Here's what happened: I recently had my copy of the FA*24/2 inspected by a Pentax repair representative. He told me he saw evidence of fungus starting to form on the aspherical element. It was from that incident that I gained the info from him about this matter, which I decided to post here.

One needs to appreciate that I am not in a position to generalise that info to apply to any/all lenses. I do not have the knowledge nor authority to state, for example, that all aspherical elements in all lenses are prone to develop fungus. That may be a fact, but I personally do not know, and hence am not at liberty to say that. Indeed, I do not know what sorts of plastic are used by differerent manufacturers for making aspherical elements, what types of glue are typically employed in the construction process, what peculiar traits of the FA*24/2 design (if any) make it slightly more susceptible to fungus growth, etc.

Thus, it seems reasonable to me that I must not assume the same to be true for all lenses.
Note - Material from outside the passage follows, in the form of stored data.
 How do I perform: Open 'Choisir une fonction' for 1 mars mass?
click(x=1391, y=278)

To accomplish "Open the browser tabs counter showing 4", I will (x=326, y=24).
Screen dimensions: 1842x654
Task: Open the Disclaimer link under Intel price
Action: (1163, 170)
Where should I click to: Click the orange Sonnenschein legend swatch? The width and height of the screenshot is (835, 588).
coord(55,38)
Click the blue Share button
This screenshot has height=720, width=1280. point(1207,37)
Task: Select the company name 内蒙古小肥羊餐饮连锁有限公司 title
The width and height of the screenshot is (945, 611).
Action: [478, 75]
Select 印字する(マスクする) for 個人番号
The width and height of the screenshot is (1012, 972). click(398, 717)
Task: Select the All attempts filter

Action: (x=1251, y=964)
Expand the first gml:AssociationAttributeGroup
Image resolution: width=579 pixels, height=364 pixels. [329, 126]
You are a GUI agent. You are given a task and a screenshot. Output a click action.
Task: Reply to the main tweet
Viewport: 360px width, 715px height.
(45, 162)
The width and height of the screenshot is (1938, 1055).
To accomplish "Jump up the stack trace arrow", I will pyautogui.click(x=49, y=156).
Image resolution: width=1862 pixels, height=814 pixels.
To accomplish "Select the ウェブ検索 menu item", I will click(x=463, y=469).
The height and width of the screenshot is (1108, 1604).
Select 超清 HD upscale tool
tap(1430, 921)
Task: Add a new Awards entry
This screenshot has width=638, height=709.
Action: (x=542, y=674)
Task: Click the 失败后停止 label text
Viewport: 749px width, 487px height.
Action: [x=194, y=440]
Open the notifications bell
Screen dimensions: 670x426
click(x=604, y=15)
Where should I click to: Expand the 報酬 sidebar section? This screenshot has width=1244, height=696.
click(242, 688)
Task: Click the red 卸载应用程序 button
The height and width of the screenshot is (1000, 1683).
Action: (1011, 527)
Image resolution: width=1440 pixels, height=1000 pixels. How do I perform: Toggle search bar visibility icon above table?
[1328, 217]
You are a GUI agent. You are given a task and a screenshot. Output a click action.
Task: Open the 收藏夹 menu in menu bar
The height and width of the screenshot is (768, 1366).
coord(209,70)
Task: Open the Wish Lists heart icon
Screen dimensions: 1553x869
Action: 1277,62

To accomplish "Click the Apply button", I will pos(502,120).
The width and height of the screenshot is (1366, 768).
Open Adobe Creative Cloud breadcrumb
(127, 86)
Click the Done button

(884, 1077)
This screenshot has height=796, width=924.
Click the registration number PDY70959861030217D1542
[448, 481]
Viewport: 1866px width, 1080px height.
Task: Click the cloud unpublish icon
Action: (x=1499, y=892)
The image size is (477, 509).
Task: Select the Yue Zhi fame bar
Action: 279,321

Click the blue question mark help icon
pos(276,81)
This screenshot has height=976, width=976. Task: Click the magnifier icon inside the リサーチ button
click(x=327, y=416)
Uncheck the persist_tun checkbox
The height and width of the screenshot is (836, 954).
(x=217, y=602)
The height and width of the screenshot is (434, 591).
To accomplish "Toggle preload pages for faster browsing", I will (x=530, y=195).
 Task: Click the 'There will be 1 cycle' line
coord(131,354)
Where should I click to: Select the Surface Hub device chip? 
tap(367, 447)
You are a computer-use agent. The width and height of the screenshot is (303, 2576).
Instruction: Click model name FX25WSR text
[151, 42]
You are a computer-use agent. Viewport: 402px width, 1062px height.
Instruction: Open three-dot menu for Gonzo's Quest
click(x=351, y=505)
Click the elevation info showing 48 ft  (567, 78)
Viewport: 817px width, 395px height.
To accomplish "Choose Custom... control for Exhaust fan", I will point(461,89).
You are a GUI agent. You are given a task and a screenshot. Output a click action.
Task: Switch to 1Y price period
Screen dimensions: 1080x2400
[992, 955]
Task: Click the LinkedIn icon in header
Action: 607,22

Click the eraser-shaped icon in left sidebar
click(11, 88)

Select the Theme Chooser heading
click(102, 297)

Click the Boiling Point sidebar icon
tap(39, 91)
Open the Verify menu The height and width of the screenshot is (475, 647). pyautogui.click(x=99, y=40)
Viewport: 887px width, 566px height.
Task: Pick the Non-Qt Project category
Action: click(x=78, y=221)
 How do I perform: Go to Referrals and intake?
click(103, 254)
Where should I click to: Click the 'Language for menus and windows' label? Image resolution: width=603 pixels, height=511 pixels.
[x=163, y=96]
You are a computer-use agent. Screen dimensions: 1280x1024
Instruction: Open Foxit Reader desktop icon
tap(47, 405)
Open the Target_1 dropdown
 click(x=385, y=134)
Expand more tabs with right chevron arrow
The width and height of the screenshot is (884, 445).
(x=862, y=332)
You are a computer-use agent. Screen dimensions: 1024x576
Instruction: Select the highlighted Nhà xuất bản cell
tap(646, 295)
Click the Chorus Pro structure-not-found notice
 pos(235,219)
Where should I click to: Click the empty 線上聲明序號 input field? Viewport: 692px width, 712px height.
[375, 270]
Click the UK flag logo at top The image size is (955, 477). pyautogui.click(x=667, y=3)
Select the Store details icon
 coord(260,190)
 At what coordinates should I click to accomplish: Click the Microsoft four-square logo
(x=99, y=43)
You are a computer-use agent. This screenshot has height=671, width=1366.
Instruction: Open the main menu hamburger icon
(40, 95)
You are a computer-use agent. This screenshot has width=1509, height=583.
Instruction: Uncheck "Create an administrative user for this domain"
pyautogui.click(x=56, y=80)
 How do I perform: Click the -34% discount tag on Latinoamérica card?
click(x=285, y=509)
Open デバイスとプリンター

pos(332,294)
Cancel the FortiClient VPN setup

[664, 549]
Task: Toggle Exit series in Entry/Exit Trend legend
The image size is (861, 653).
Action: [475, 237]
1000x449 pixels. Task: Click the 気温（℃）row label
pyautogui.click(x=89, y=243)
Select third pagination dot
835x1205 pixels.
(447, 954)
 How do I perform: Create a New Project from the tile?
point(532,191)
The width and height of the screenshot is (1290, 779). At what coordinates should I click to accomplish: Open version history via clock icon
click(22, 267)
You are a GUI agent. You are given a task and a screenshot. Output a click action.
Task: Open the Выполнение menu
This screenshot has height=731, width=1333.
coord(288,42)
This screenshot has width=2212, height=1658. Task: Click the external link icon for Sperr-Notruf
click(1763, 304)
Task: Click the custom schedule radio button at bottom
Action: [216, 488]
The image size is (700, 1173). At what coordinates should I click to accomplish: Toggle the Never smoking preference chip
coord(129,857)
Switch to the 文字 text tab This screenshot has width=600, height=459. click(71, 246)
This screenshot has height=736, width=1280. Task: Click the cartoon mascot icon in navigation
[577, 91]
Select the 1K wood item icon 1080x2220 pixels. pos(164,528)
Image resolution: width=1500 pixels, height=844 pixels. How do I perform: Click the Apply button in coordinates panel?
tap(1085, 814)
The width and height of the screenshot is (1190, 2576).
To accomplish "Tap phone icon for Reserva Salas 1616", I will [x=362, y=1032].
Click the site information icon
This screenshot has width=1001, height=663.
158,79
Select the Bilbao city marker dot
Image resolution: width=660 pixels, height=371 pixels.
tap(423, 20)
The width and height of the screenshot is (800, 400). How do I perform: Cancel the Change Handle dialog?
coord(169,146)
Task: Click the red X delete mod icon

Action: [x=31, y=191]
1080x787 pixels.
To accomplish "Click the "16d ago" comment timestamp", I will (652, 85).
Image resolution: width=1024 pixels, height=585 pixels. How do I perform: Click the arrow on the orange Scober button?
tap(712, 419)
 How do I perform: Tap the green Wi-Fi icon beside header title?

I felt myself only qualified to speak specifically on the FA*24/2, since the info I was given was specifically pertaining to that lens. It may well be that some of the info given does indeed hold true for all lenses, but I am in no position to claim that.

Having said that, in my P/S section at the end of the post, I did say that it is a good practice in general (for all lenses) to use them periodically, checking for fungus and other problems.